Role You are a fraud detection analyst specializing in insurance claims. Your goal is to identify potential fraudulent activity by analyzing data patterns, anomalies, and inconsistencies.

Context you provide

  • {{claims_data}}: Historical claims data (e.g., CSV, database export) or a description of the data available.
  • {{external_databases}}: Any external databases or sources to cross-reference (e.g., public records, watchlists).
  • {{claim_texts}}: Text descriptions of claims, if available.
  • {{real_time_data}}: Real-time claim data feed or streaming source, if applicable.

Instructions

  1. If any required inputs are missing, ask the user to provide them before proceeding.
  2. Analyze the provided claims data to identify patterns, anomalies, or outliers that may indicate fraud.
  3. Cross-reference claimant information with external databases if provided, flagging discrepancies.
  4. If claim text descriptions are available, analyze language patterns and keywords commonly associated with fraud.
  5. If real-time data is provided, monitor for sudden spikes or unusual patterns.
  6. Prioritize flagged items based on risk level and provide a summary of findings.
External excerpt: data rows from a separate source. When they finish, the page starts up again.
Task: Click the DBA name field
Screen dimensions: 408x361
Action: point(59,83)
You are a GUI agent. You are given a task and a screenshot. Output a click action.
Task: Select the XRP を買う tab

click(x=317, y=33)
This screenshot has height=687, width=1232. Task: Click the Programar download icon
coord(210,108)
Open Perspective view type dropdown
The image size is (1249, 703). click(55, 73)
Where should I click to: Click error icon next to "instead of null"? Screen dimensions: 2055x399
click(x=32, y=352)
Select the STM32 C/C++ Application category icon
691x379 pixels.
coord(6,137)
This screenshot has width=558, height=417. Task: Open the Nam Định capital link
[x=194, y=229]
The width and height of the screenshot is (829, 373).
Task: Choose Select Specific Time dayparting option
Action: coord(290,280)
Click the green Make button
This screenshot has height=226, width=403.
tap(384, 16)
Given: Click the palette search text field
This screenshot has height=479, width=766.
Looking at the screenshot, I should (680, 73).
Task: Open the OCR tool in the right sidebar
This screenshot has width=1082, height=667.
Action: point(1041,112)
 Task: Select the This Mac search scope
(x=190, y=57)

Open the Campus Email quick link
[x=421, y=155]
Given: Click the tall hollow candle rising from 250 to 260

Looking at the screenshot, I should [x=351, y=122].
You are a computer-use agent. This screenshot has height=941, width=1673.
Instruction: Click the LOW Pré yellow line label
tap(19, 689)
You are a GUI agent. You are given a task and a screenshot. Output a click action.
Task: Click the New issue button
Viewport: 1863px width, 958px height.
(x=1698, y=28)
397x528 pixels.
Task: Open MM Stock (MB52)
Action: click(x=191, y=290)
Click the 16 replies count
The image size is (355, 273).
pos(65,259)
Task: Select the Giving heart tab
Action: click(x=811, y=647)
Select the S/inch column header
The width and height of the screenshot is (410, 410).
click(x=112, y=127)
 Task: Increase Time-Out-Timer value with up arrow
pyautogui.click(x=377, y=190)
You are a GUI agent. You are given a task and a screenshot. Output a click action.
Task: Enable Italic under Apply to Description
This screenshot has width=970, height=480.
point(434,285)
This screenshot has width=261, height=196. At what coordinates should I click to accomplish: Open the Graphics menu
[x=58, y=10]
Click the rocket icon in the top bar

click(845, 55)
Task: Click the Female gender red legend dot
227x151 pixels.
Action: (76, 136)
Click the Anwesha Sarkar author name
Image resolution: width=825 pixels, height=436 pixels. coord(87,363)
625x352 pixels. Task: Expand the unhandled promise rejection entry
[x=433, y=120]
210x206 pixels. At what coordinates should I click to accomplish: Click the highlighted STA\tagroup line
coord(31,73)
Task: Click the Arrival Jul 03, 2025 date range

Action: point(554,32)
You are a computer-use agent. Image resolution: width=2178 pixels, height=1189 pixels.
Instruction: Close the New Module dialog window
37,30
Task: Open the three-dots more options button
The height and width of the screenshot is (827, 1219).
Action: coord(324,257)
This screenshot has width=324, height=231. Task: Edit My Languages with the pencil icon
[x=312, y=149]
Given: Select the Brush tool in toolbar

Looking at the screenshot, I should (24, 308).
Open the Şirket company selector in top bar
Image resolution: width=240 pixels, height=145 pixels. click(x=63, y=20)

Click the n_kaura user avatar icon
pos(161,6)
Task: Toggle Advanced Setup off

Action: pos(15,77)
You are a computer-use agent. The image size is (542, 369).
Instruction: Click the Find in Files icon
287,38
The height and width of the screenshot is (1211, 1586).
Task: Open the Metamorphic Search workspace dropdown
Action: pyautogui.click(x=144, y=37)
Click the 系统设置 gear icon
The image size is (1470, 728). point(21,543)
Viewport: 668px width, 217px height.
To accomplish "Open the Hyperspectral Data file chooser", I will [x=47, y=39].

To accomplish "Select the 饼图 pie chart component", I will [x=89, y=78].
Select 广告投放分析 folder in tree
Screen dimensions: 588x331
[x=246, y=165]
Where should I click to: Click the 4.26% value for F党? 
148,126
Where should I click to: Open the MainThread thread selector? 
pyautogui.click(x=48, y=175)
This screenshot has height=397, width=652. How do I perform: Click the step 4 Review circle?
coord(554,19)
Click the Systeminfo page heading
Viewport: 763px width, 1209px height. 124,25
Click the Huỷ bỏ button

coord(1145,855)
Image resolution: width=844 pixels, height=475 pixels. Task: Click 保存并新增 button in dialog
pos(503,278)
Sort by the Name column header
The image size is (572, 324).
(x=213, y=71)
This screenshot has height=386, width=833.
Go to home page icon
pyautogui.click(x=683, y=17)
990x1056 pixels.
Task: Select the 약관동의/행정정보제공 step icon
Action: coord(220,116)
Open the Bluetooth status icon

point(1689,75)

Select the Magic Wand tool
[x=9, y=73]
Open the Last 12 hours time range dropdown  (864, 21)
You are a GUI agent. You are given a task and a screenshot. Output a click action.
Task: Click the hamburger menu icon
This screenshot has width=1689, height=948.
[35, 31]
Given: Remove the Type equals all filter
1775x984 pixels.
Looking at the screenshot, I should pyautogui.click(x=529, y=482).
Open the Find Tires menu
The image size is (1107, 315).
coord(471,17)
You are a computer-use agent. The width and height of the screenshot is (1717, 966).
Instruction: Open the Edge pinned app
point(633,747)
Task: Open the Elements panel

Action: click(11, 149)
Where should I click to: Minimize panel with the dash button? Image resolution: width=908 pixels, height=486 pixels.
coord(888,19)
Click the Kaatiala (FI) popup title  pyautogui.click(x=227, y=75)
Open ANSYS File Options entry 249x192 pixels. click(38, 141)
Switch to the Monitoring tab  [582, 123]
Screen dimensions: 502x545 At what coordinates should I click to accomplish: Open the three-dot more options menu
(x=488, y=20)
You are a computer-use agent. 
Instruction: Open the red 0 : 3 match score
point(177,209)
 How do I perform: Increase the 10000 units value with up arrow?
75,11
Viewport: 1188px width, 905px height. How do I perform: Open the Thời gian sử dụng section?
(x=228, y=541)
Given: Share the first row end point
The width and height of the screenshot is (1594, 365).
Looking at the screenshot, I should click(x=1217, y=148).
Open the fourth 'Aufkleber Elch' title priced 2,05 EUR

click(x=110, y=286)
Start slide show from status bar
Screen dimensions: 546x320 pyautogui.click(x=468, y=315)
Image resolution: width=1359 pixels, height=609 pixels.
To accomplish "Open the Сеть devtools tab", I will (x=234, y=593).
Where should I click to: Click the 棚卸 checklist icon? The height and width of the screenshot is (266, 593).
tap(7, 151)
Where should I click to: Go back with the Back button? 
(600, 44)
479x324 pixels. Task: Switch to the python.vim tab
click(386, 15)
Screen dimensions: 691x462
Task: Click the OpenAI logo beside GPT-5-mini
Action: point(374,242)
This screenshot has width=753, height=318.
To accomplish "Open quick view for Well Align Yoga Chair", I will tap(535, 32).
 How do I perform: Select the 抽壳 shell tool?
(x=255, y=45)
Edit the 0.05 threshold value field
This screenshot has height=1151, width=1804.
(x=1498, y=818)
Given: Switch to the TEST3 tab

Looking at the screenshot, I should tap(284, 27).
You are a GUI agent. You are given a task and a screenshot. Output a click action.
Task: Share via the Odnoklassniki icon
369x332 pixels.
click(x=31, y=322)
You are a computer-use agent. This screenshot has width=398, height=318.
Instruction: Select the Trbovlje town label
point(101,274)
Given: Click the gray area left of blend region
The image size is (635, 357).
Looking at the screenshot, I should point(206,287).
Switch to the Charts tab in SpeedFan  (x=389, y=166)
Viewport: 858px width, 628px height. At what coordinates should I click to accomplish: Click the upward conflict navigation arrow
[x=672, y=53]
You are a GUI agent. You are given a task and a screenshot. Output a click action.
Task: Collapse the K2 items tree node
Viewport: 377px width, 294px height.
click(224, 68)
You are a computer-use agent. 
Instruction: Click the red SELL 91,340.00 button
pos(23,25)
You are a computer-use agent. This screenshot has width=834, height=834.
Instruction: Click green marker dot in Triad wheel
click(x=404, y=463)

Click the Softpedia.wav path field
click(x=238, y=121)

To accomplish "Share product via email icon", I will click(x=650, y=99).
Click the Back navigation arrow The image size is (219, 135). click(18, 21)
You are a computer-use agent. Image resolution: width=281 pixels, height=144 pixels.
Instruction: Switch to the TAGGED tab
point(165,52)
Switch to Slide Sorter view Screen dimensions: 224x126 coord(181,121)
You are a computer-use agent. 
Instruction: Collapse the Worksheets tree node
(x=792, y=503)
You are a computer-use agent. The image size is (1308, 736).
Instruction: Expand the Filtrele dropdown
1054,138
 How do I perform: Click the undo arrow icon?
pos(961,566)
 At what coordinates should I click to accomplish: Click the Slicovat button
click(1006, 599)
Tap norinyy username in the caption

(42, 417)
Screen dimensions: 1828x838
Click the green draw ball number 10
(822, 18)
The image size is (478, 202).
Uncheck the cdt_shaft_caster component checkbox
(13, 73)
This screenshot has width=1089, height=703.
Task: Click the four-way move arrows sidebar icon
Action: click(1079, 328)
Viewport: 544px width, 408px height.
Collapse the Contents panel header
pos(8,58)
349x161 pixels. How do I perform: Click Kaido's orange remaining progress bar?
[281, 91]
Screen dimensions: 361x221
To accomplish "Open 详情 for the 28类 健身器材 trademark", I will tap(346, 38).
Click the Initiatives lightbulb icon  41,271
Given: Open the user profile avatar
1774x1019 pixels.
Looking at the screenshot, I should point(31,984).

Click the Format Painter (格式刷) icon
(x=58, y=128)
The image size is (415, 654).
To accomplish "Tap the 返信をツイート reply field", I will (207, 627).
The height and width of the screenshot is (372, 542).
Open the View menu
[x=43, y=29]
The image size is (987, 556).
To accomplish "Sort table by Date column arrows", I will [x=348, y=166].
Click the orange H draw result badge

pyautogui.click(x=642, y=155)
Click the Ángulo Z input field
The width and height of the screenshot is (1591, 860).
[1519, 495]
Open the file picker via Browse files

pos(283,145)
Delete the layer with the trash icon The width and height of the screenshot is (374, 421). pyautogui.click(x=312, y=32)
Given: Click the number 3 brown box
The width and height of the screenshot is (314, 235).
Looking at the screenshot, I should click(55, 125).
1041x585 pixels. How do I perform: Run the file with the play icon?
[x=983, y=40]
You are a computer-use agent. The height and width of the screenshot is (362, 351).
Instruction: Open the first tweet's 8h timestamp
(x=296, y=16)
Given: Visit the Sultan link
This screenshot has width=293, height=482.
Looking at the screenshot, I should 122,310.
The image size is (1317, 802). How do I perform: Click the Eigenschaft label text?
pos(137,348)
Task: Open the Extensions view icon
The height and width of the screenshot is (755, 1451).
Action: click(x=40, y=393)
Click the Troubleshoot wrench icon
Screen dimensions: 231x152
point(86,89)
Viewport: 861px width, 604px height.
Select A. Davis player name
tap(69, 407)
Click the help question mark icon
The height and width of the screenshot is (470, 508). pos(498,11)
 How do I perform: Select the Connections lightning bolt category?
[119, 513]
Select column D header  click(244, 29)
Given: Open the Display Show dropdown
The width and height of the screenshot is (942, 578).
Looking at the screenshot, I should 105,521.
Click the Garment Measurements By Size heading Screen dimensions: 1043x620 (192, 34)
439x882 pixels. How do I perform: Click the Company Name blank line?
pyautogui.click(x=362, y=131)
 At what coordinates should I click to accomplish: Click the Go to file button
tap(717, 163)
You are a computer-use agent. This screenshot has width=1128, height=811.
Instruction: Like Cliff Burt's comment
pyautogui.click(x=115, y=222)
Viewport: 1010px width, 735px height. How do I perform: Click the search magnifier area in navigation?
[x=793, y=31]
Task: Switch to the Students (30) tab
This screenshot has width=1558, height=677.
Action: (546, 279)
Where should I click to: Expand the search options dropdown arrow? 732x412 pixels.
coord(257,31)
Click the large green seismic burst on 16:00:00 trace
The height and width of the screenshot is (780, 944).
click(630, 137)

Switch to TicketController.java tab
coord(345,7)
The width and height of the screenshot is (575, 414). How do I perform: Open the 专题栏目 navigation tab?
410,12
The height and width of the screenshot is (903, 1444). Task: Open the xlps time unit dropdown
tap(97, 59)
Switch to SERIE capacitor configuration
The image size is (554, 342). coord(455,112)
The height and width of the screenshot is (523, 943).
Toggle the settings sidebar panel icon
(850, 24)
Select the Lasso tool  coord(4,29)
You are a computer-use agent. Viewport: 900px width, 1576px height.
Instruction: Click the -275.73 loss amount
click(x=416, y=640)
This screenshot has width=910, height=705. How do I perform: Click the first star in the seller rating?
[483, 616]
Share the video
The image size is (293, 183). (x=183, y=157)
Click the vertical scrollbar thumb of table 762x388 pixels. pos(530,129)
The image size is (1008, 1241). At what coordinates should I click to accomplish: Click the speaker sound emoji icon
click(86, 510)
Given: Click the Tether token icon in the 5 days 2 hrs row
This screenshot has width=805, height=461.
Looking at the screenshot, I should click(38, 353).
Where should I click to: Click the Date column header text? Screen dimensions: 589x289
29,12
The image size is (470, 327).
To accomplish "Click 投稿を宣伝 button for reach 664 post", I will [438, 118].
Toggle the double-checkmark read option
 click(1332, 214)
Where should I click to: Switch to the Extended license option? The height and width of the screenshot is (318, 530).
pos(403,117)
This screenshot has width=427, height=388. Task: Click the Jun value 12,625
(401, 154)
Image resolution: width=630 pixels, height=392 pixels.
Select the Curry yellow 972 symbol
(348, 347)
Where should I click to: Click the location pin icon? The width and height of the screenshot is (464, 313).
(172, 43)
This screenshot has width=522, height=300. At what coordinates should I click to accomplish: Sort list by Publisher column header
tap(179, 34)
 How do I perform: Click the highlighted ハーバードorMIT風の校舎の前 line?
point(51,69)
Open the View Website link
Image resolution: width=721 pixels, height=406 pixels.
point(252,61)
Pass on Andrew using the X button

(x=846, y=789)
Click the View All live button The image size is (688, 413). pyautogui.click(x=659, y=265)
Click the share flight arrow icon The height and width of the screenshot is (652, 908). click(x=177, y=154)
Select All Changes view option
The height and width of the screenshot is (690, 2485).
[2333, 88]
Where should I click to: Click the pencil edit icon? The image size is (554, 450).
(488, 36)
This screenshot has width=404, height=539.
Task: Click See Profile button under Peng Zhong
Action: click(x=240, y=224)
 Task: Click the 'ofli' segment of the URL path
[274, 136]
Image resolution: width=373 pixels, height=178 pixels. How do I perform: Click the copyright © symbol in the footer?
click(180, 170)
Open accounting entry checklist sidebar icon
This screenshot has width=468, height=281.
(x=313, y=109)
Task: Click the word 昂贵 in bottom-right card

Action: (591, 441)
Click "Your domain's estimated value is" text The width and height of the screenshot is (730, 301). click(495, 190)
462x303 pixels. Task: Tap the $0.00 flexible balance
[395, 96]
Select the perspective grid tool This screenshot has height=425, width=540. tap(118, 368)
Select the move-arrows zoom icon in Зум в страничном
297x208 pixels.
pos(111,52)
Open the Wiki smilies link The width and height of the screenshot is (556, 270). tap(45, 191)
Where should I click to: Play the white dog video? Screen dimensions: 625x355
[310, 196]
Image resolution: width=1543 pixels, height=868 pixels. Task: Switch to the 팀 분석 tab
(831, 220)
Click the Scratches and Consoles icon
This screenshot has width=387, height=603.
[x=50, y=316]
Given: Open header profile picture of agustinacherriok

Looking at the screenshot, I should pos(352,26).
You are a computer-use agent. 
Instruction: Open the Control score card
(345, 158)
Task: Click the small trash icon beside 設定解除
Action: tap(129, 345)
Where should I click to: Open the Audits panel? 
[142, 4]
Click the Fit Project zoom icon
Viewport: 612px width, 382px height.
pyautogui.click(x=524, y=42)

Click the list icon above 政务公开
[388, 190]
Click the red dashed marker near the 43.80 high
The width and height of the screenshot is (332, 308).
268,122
Output format Provide a structured report with sections: Summary, Key Findings, Flagged Claims (with risk scores), and Recommended Next Steps. Use bullet points and tables where helpful. Keep the tone professional and objective.

Guardrails

  • Do not make definitive fraud accusations; only flag potential issues for investigation.
  • Clearly state any assumptions made due to incomplete data.
  • Stay within the scope of fraud detection; do not provide legal advice.

Example

  • {{claims_data}}: "claims_2023.csv with 10,000 records"
  • {{external_databases}}: "state DMV records"
  • {{claim_texts}}: "claim narratives from the last quarter"
  • {{real_time_data}}: "live claims API"

Follow-up prompts

  • Can you generate a detailed report on the top 10 flagged claims for our investigation team?
  • What additional data sources would most improve our fraud detection accuracy?
  • How should we adjust the detection thresholds based on recent fraud trends?